Note Some Node.js modules might be disallowed. When you try to require a disallowed module, a runtime error occurs.
In addition to requiring modules, server scripts can also optionally include helper functions. In the following example is a table script registered to the insert operation, which includes the helper function handleUnapprovedItem:
function insert(item, user, request) {
if (!item.approved) {
handleUnapprovedItem(item, request);
} else {
request.execute();
}
}
function handleUnapprovedItem(item, request) {
// Implementation
} In a script, table functions must be declared after the main function.
Note You must declare all variables in your script. Undeclared variables are not permitted and will cause an error.
How to: write output to the mobile service logs
By default, Mobile Services writes errors that occur during service script execution to the service logs. Your scripts can also write to the logs. Writing to logs is great way to debug your scripts and validate that they are behaving as desired. You use the global console object to write to the logs. Use the log or info functions to log information-level warnings. The warning and error functions log their respective levels, which are called-out in the logs.
Note To view the logs for your mobile service, login to the Management Portal, select your mobile service, and then click the Logs tab.

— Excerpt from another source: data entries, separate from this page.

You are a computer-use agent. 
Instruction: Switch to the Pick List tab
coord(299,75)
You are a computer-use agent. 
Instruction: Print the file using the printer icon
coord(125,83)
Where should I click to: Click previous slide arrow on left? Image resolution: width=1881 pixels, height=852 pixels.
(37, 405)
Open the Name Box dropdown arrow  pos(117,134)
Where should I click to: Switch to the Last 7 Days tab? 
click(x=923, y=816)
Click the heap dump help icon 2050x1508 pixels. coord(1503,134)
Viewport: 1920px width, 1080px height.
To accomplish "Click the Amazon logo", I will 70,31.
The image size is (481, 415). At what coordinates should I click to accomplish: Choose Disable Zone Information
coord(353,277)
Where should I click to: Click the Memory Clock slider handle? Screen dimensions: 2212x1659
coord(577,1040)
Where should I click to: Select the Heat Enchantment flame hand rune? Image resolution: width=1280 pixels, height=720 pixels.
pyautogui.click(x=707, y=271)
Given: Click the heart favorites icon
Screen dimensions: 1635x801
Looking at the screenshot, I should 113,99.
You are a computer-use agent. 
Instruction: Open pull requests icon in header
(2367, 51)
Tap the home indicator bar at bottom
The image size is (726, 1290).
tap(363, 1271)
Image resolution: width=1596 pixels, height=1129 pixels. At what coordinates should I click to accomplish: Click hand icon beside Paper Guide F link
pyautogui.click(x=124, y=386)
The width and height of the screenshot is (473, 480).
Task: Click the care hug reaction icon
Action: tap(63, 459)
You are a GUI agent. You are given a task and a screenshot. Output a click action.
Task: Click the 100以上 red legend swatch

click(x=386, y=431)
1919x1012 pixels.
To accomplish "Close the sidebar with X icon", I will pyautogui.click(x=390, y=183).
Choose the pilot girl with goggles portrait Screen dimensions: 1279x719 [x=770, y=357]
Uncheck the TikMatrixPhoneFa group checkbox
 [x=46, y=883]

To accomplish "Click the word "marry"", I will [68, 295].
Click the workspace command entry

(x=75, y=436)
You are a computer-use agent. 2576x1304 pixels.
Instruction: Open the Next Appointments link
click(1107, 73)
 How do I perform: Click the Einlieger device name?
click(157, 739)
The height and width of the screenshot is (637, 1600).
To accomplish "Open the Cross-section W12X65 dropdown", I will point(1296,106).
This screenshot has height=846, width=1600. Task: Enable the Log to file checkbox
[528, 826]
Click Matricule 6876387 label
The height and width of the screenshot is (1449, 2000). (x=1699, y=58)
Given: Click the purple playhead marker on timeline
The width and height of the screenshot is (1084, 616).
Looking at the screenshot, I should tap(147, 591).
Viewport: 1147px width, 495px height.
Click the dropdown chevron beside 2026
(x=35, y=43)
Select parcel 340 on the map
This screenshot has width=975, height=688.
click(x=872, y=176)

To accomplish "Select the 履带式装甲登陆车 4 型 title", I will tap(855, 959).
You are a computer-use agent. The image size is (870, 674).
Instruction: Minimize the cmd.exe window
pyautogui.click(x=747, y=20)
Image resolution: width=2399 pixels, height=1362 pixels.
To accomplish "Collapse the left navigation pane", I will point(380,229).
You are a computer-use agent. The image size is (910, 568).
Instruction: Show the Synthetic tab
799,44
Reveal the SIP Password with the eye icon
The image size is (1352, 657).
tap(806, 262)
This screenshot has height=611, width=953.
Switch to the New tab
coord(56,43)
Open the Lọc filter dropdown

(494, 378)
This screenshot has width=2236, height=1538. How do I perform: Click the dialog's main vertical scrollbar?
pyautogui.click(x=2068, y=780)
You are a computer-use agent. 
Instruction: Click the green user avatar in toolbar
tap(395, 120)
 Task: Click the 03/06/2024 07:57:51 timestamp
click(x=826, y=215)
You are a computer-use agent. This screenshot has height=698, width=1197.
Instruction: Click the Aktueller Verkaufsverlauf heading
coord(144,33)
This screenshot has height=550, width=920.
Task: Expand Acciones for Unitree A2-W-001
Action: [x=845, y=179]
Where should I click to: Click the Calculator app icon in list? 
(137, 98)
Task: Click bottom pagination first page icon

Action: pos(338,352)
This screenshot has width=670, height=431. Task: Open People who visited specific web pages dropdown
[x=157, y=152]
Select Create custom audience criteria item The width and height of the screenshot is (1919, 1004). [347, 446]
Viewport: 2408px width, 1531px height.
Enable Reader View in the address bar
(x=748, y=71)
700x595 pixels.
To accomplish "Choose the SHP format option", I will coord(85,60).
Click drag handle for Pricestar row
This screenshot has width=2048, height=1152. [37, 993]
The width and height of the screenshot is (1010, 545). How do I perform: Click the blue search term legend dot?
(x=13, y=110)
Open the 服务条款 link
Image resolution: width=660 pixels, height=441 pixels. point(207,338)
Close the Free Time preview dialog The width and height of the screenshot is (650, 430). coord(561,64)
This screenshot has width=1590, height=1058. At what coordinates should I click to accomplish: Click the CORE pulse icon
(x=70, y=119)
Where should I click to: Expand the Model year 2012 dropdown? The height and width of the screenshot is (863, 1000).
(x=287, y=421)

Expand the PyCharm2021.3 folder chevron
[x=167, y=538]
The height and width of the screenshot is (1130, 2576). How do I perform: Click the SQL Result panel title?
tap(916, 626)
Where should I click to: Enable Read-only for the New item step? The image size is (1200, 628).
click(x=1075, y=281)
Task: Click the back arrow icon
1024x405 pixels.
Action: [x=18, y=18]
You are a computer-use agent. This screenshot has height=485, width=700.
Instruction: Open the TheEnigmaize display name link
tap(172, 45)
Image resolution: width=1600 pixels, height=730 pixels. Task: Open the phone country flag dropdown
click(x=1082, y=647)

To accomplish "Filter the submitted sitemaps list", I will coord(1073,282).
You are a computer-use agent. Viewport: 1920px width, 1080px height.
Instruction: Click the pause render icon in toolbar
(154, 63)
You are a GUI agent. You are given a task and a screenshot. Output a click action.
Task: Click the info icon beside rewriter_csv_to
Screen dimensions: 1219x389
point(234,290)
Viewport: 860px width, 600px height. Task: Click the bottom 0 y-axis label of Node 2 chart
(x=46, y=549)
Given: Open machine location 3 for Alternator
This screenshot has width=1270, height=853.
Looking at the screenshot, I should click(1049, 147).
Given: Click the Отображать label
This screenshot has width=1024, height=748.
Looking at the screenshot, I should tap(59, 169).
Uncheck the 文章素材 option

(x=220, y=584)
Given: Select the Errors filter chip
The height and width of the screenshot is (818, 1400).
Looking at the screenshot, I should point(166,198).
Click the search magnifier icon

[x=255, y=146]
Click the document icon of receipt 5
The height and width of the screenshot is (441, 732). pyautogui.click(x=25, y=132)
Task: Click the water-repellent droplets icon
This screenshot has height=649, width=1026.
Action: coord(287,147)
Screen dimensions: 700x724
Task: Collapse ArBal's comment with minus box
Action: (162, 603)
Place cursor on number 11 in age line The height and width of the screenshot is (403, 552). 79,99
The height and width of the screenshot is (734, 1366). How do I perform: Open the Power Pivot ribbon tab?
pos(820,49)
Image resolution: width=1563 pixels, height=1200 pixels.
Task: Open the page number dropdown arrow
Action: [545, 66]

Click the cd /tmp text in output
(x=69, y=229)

The logging functions of the console object also enable you to format your messages using parameters. The following example supplies a JSON object as a parameter to the message string:
function insert(item, user, request) {
console.log("Inserting item '%j' for user '%j'.", item, user);
request.execute();
} Note that the string %j is used as the placeholder for a JSON object and that parameters are supplied in sequential order.